Une partie de la doctrine préconise la création d'un "tribunal des marchés financiers", juridiction spécialisée. D'autres envisagent d'investir l'AMF de pouvoirs juridictionnels ou d'investir une juridiction existante en lui donnant le rôle et les pouvoirs de l'AMF (16). Ces solutions visant à la création d'une juridiction ad hoc présentent toutefois l'inconvénient de faire sortir des juridictions de droit commun tout un pan du droit, tandis qu'il existe déjà des chambres spécialisées à la compétence reconnue.

A cet égard, l'articulation des procédure pénale et administrative autour du principe de subsidiarité, tel qu'il existe actuellement à la Cour pénale internationale, paraît préférable. Le principe de subsidiarité pourrait s'opérer au profit de l'AMF et ne donner pouvoir aux instances judiciaires de ne poursuivre les infractions qu'en cas d'inaction de l'AMF, ou de demande d'arbitrage en faveur de l'ordre judiciaire sollicitée par le Ministère public ou les parties au procès.

La France, si elle ne veut pas subir à nouveau l'affront d'une condamnation par la CEDH, devra choisir d'abandonner ce cumul de poursuites, qui apparaît effectivement bien artificiel : l'AMF condamne, puis transmet son dossier au juge d'instruction, lequel se fonde sur ce même dossier pour renvoyer le justiciable devant le tribunal correctionnel, qui prononce à nouveau une condamnation. Définitivement, que la peine soit qualifiée d'administrative puis de pénale, les épaules de la personne poursuivie subissent à deux reprises le même fardeau. Ce cumul doit cesser.
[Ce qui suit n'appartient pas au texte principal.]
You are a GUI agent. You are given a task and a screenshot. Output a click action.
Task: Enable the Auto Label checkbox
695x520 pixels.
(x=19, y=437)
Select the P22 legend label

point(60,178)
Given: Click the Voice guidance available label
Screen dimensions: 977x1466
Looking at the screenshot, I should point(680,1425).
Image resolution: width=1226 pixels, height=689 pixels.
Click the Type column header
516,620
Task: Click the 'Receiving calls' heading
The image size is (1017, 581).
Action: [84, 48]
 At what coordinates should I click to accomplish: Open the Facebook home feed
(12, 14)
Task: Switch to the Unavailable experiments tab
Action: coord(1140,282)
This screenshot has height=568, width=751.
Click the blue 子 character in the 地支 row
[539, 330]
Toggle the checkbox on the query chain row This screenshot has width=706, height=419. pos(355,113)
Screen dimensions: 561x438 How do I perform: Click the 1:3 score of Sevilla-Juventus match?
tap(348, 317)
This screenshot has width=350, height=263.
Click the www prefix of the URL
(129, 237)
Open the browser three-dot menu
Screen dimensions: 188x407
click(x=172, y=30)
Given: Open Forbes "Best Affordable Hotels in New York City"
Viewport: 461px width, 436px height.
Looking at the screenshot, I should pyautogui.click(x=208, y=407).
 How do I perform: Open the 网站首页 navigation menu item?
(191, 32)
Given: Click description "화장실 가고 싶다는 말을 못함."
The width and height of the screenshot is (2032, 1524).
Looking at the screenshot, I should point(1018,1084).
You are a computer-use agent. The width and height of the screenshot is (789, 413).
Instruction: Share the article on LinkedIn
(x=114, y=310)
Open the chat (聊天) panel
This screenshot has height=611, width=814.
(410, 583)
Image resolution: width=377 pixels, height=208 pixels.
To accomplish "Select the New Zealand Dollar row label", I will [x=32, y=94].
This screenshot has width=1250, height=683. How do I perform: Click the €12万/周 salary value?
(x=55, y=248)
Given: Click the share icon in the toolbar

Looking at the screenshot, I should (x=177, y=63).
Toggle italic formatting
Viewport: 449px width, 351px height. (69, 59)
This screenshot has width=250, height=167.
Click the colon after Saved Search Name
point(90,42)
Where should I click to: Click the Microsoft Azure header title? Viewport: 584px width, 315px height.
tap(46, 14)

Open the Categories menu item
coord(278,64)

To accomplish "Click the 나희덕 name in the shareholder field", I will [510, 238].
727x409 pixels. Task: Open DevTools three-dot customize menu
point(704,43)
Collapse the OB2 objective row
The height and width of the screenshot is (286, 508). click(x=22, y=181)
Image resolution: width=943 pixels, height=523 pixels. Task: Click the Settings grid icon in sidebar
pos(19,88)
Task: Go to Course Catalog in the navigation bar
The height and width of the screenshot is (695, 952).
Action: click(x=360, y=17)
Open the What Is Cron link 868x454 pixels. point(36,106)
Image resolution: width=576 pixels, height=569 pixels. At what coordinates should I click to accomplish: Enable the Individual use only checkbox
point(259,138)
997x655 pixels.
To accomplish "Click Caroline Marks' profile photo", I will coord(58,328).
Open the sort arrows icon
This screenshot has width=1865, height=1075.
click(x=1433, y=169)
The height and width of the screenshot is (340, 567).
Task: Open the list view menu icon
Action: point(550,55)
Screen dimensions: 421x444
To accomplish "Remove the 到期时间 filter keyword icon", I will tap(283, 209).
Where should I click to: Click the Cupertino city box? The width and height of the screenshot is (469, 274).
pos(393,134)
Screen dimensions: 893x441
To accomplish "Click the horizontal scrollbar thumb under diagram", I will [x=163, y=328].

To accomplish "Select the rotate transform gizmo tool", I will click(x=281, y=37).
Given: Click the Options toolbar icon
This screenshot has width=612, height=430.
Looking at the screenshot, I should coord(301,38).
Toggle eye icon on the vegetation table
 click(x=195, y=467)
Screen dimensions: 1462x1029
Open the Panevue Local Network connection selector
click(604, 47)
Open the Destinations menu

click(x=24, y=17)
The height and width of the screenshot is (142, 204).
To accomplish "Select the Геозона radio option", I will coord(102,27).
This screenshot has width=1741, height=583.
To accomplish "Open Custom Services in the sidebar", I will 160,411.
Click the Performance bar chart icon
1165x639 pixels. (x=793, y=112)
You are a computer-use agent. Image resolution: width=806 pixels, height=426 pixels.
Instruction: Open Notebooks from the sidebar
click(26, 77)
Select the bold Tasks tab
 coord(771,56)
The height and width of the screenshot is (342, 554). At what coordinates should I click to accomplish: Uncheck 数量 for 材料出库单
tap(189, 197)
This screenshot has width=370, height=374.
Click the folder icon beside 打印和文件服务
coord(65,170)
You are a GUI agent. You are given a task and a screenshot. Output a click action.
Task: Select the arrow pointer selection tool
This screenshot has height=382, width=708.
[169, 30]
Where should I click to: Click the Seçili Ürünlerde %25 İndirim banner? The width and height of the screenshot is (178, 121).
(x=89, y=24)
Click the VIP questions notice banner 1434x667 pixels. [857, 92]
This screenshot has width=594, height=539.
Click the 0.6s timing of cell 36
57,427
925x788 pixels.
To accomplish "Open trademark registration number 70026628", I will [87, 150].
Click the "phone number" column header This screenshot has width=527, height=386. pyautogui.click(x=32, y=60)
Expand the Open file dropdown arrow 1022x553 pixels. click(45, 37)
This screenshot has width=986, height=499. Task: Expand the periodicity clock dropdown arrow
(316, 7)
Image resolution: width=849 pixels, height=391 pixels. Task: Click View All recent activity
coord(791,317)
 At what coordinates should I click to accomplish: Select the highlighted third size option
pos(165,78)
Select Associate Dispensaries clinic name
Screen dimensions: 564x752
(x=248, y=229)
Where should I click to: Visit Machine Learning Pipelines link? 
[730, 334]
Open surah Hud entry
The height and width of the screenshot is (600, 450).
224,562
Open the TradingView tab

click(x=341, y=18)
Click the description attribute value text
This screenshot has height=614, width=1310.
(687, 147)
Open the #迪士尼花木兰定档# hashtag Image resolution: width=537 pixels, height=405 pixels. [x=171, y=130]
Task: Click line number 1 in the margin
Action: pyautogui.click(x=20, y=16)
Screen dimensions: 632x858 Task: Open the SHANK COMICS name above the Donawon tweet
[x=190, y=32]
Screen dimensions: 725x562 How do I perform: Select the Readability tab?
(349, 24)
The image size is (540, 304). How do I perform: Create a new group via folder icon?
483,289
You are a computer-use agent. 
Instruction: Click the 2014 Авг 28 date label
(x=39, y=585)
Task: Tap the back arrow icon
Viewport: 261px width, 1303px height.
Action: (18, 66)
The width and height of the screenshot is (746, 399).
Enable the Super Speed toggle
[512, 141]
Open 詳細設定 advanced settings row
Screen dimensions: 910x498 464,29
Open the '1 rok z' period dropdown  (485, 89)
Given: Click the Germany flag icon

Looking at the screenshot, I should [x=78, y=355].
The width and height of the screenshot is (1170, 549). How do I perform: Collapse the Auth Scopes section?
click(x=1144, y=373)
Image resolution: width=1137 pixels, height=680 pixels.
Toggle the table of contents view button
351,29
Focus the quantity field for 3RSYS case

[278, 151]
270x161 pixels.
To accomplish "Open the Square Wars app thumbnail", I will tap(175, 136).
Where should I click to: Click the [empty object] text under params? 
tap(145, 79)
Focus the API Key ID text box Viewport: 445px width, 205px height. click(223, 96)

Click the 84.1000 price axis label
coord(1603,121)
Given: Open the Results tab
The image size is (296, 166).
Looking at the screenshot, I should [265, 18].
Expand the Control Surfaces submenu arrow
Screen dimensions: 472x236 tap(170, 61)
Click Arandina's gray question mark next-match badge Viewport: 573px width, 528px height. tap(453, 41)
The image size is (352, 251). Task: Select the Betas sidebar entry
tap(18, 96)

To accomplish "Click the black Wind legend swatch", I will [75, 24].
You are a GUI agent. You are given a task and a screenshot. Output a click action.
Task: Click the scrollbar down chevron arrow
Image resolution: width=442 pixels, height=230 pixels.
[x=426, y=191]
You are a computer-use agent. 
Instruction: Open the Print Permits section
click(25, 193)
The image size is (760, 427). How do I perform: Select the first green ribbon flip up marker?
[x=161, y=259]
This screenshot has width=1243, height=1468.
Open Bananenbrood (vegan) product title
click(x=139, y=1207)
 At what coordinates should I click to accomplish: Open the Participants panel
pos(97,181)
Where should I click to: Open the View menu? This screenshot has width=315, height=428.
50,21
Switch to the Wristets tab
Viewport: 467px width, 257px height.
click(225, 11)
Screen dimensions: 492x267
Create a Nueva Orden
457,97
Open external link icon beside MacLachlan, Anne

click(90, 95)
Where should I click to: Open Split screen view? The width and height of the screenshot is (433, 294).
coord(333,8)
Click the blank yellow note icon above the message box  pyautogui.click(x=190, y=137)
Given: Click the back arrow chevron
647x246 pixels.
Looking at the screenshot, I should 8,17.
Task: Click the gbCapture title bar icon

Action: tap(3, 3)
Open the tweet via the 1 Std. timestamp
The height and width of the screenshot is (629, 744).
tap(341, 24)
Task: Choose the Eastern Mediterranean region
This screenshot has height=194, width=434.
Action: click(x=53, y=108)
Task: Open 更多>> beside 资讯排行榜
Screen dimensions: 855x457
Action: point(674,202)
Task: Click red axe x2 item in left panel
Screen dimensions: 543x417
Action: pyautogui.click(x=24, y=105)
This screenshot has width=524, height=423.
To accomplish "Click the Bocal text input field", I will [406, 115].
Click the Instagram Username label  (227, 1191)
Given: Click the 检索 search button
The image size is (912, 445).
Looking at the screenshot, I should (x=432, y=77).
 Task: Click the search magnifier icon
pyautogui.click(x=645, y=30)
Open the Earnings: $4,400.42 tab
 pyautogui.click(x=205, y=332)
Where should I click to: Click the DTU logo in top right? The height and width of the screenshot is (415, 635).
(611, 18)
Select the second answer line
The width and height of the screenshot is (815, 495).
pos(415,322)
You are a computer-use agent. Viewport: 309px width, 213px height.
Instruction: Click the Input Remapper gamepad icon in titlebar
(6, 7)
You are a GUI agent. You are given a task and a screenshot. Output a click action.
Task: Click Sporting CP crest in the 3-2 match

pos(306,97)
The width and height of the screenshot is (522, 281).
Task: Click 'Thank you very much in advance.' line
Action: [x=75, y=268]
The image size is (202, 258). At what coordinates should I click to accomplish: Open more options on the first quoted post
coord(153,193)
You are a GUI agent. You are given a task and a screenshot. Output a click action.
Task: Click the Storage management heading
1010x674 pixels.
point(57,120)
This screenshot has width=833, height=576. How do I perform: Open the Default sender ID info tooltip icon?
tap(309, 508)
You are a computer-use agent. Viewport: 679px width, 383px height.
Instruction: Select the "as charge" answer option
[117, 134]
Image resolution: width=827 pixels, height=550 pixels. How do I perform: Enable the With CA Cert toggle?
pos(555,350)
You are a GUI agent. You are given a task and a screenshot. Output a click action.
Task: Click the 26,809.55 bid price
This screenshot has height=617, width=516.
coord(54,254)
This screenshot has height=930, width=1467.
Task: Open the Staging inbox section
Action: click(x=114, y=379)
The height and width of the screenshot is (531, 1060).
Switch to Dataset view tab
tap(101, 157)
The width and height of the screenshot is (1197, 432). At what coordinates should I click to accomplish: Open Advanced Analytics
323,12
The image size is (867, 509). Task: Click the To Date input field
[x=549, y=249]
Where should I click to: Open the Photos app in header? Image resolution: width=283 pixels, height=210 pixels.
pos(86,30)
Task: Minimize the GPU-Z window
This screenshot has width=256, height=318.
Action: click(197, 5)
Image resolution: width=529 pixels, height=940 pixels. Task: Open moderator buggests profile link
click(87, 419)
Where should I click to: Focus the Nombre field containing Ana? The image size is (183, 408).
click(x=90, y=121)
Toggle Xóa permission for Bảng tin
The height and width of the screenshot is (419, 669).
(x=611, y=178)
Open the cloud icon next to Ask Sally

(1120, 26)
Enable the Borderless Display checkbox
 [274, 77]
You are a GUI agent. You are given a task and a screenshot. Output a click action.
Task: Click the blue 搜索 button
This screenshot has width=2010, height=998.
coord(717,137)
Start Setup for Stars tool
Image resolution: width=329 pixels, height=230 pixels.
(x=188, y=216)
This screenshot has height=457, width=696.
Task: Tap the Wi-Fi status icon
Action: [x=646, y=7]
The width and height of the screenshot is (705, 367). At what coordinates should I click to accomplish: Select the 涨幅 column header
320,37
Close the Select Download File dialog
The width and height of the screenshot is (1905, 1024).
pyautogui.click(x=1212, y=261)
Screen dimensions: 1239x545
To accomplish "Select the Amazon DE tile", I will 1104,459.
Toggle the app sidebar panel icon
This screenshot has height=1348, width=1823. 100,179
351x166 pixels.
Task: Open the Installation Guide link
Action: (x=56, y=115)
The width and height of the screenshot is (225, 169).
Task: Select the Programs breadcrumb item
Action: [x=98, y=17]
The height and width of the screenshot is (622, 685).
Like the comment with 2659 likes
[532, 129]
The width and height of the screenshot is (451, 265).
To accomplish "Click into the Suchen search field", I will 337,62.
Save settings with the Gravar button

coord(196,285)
(1) CEDH, 4 mars 2014, Req. 18640/10 (N° Lexbase : A1275MGC).
(2) Cons. const., décision n° 89-260 DC du 28 juillet 1989 (N° Lexbase : A8202ACR). Cette décision était confirmée le 20 juillet 2012 : Cons. const., décision n° 2012-266 QPC, du 20 juillet 2012 (N° Lexbase : A9426IQ8).
(3) Cass. crim, 1er mars 2000, n° 99-86.299, publié (N° Lexbase : A1572ATE).
(4) Cass. Crim., 22 janvier 2014, n° 12-83.579, FS+P+B+R+I (N° Lexbase : A9859KZ8).
(5) CE, 6° et 1°s-s-r., 4 février 2005, n° 269001, (N° Lexbase : A4652DGE).
(6) CEDH, 10 février 2009, Req. 14939/03 N° Lexbase : A0804ED7).
(7) CEDH, 8 juin 1976, Req. 5100/71 (N° Lexbase : A5111AYX).
(8) CEDH, 30 juin 2011, Req. 25041/07 (N° Lexbase : A5583HUC).
(9) CEDH, 4 mars 2014, Req. 18640/10, préc..
(10) CEDH, 23 octobre 1995, Req. 33/1994/480/562 (N° Lexbase : A8370AWW).
(11) Ass. plén., 15 avril 2011, 4 arrêts, n° 10-17.049, P+B+R+I (N° Lexbase : A5043HN4) ; n° 10-30.242, P+B+R+I N° Lexbase : A5044HN7) ; n° 10-30.313, P+B+R+I N° Lexbase : A5050HND) et n° 10-30.316, P+B+R+I (N° Lexbase : A5045HN8) ; R. Ollard, Le droit à un procès équitable justifie la mise à mort immédiate et sans délai du régime de la garde à vue, Lexbase Hebdo n° 437 du - édition privée (N° Lexbase : N0626BSY).
(12) CA Paris, Pôle 2, 5ème ch., 14 février 2012, n° 09/06711 (N° Lexbase : A4178ICQ).
(13) CJUE, 26 février 2013, aff. C-617/10 (N° Lexbase : A6106I8N).
(14)§ 97-98 de l'arrêt "Grande Stevens", préc..
(15) Cf. rapport, La dépénalisation de la vie des affaires, La documentation française, février 2008.
(16) D. Kling et N. Huet Juridiction ad hoc. - Pourquoi ne pas traiter tout le contentieux boursier devant une seule juridiction ?, JCP éd. G, 2014, n° 493, p. 819.